The summer of 1946 brought an exceptionally severe drought, which led to famine in some areas. In a discussion with Soviet embassy staff, PCR leader Ana Pauker claimed that this had been worsened by administrative incompetence, which had led to insufficient supplies of wheat and bread at the central level, and to various irregularities in transport over the national railway system which she attributed to sabotage. Kavtaradze blamed the government itself for failing to prepare the economy for the elections. Pauker further mentioned that Communists were especially concerned about events related to the petroleum industry in Romania (centered on Prahova County), which was by then becoming much less lucrative. Tudor Ionescu, the PSD's Minister of Mines and Petroleum, supported the initiative of American and British businessmen to withdraw their investments, but was opposed by the PCR, who argued that this was a move to undermine support for the government, by leaving thousands of people unemployed.

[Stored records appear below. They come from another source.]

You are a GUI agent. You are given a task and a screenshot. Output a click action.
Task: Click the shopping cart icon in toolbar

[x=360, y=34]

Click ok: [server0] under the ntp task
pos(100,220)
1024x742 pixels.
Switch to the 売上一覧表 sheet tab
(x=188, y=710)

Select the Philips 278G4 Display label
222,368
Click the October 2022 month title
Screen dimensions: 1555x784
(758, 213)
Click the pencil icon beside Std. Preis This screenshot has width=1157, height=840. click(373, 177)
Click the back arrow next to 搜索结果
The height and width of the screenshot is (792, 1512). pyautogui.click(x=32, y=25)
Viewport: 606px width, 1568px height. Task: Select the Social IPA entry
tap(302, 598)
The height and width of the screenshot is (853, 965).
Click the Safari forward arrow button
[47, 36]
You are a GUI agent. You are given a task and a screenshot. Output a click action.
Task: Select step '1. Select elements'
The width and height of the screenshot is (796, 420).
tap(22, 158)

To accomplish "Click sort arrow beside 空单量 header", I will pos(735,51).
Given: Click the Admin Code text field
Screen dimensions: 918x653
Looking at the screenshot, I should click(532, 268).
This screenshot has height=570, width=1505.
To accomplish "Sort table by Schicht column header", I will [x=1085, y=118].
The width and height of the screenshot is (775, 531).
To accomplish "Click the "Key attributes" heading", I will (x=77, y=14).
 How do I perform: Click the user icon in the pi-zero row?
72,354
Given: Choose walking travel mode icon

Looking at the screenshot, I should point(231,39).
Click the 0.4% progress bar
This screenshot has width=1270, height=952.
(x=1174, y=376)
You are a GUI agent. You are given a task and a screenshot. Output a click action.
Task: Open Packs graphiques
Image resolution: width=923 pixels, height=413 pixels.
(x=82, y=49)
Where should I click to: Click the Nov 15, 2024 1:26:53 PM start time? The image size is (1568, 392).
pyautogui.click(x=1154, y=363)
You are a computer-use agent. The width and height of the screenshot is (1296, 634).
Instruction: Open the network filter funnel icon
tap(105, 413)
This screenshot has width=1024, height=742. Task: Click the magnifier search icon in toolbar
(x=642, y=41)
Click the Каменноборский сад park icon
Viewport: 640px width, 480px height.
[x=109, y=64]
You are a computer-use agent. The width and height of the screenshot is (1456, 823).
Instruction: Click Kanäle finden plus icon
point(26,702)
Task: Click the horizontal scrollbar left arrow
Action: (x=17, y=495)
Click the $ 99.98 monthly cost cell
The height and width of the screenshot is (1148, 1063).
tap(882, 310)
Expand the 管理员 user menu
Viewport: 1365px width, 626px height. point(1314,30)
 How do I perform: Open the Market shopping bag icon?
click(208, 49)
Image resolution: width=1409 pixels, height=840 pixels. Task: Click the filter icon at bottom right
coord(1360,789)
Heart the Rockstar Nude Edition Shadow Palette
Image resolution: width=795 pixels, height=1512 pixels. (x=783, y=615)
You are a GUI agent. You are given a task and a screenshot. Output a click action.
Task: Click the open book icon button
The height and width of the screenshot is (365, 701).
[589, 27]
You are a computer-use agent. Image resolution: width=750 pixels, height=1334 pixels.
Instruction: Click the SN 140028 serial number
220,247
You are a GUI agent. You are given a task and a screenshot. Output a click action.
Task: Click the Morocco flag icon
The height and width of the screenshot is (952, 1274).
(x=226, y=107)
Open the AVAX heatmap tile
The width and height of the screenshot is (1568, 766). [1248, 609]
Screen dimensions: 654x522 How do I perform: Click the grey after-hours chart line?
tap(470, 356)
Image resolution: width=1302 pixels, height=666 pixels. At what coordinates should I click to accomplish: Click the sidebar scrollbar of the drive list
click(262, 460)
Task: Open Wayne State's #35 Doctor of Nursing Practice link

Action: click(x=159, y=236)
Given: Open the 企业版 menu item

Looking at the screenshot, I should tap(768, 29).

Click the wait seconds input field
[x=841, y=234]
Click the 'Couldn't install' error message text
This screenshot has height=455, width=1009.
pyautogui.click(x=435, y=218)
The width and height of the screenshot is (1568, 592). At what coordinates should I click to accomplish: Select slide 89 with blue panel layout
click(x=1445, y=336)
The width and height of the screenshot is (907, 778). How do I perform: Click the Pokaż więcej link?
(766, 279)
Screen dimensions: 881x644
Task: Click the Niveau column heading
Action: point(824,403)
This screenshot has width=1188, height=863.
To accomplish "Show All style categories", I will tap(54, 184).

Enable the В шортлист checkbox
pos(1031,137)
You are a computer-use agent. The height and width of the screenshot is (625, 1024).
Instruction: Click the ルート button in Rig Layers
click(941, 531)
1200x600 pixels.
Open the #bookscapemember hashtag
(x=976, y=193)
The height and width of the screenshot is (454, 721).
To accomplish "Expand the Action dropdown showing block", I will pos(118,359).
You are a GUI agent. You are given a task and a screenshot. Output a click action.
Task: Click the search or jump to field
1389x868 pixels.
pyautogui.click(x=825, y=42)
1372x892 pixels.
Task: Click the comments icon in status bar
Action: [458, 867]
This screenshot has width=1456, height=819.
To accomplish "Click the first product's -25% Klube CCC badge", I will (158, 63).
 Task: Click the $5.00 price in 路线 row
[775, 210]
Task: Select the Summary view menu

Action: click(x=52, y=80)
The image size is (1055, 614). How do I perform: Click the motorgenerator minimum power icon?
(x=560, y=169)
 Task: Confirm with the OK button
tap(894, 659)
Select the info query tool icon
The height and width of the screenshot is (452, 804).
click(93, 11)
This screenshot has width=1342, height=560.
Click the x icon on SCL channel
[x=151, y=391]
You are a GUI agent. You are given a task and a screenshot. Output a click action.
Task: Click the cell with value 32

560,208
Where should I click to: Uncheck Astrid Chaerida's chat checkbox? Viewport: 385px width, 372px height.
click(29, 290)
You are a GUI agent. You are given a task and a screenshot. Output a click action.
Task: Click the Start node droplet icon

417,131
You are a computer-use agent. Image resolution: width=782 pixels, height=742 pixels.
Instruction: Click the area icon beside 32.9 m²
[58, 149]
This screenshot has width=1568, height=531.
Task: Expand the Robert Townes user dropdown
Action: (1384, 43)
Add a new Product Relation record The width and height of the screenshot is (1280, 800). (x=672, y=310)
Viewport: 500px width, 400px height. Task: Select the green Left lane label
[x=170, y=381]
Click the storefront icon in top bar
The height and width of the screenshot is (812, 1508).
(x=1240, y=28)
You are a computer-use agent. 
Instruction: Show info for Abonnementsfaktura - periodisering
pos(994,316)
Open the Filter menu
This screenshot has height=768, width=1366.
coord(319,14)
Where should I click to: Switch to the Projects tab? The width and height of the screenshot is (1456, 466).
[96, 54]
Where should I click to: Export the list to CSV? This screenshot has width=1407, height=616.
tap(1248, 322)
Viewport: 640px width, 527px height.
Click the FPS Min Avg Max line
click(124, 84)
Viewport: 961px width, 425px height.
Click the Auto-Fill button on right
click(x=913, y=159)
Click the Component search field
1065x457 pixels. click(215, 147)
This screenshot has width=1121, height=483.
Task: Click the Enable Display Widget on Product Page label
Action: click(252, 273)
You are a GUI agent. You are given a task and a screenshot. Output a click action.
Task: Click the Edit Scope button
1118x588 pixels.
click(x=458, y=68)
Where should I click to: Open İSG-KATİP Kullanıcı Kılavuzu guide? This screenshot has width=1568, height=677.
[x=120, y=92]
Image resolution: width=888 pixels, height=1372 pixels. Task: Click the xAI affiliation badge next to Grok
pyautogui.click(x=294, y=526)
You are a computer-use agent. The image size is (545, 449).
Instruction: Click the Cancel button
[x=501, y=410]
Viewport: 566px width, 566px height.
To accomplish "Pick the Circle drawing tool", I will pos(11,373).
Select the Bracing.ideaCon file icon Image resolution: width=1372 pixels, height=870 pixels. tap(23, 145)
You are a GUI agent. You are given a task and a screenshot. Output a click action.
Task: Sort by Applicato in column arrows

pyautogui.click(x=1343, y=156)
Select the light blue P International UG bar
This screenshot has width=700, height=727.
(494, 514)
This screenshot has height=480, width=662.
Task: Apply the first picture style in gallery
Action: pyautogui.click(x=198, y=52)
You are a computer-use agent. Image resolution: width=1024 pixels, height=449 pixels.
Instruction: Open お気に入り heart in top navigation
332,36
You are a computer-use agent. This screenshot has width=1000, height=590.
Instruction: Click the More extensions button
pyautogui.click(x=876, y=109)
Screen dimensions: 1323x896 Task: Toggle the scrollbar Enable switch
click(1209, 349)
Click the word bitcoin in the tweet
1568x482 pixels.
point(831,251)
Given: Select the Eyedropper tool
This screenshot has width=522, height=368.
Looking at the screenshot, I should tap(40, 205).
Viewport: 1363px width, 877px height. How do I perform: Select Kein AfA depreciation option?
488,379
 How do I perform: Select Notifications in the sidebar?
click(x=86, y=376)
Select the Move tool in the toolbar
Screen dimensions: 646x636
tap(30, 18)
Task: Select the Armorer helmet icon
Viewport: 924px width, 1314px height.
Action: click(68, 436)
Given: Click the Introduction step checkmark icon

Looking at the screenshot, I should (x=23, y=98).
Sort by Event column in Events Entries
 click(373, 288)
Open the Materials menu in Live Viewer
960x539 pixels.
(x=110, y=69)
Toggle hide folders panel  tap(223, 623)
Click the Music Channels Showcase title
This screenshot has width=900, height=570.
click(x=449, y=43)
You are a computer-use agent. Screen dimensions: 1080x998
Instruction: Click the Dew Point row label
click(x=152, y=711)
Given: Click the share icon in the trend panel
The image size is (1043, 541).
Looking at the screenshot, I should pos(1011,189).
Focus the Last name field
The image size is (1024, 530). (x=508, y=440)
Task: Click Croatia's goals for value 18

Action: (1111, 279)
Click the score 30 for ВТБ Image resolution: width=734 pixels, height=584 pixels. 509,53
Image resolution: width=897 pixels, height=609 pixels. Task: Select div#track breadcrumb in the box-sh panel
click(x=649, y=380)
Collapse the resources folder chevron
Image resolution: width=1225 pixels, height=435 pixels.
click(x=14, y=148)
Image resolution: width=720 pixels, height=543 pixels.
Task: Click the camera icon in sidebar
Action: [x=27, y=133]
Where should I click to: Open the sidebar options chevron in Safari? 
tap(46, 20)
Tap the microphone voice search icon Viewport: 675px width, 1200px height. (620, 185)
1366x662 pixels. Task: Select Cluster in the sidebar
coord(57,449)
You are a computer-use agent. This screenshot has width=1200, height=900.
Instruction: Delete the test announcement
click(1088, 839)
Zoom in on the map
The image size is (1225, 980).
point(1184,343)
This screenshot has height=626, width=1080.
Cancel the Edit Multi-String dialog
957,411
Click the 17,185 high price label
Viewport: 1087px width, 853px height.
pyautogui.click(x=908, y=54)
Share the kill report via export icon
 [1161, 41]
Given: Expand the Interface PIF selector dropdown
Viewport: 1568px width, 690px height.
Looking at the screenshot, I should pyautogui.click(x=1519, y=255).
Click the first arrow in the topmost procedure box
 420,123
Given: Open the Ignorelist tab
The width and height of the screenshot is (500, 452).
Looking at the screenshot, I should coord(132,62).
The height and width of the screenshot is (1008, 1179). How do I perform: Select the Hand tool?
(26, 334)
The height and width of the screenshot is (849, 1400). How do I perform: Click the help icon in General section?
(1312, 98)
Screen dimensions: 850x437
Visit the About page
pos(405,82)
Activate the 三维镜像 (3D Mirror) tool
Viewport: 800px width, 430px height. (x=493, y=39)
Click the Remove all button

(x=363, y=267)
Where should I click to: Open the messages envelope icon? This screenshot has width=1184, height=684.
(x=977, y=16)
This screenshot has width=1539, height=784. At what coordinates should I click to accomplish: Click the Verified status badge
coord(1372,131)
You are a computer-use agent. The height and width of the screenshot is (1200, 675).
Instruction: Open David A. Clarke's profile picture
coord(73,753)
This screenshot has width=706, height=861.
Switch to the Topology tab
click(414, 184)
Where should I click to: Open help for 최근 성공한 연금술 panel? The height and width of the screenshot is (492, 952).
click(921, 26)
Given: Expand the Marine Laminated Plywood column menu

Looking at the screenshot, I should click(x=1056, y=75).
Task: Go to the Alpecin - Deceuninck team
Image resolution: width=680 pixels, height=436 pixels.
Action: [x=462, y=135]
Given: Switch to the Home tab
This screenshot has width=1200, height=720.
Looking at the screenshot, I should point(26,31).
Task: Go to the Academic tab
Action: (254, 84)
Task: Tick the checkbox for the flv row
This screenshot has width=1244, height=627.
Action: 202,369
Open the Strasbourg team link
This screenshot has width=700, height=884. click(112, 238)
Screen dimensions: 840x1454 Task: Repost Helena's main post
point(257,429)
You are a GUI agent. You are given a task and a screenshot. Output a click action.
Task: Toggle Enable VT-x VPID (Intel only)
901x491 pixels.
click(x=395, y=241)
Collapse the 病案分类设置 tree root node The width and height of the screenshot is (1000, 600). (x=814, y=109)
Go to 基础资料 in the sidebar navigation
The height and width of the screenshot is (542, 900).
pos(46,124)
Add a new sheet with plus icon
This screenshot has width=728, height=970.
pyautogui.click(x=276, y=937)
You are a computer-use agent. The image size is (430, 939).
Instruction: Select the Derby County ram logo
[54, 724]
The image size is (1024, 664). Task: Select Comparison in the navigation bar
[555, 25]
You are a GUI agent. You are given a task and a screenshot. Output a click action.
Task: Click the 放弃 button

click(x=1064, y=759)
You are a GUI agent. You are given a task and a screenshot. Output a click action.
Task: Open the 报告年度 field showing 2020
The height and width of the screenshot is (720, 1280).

Pauker also declared that a similar move was to be carried out by Ford's Bucharest branch. Kavtaradze noted dissatisfaction among workers, civil servants, and Romanian Army personnel over their low incomes.

In this context, the government began handing out food supplies. Pauker attested that, in several places, the state was frustrated in its attempt to purchase grain from peasants, who argued that the price was too low, and that this led to the supplies being insufficient. The government eventually took the decision to import grain (and especially maize) in large quantities, an action overseen by Gheorghiu-Dej. According to Kavtardze, such measures were partly ineffective.

Pauker's testimony stressed that, while problems in applying the land reform damaged the BPD's image in some counties in rural regions, its main support came from the formerly landless peasantry. She also attested that, in several counties in Moldavia, the absentee ballot was becoming an option among members of the latter social category ("Asked whom they would vote for, peasants answer: "We'll think about it some more" or "We shall not be voting""). While disheartened by the government's apparent failure to provide help, the peasants also distrusted the opposition's PNȚ–Maniu, whom they saw as representative of the landlords and opposed to the land reform. According to Pauker, they were falling for PNȚ–Maniu's propaganda, which claimed the Groza cabinet had carried out the land reform only as a preliminary step to collectivization ("Peasants answer that in Russia as well, in the beginning the land was divided, then taken away and kolkhozy were set up. We have no convincing arguments against such objections from the peasants").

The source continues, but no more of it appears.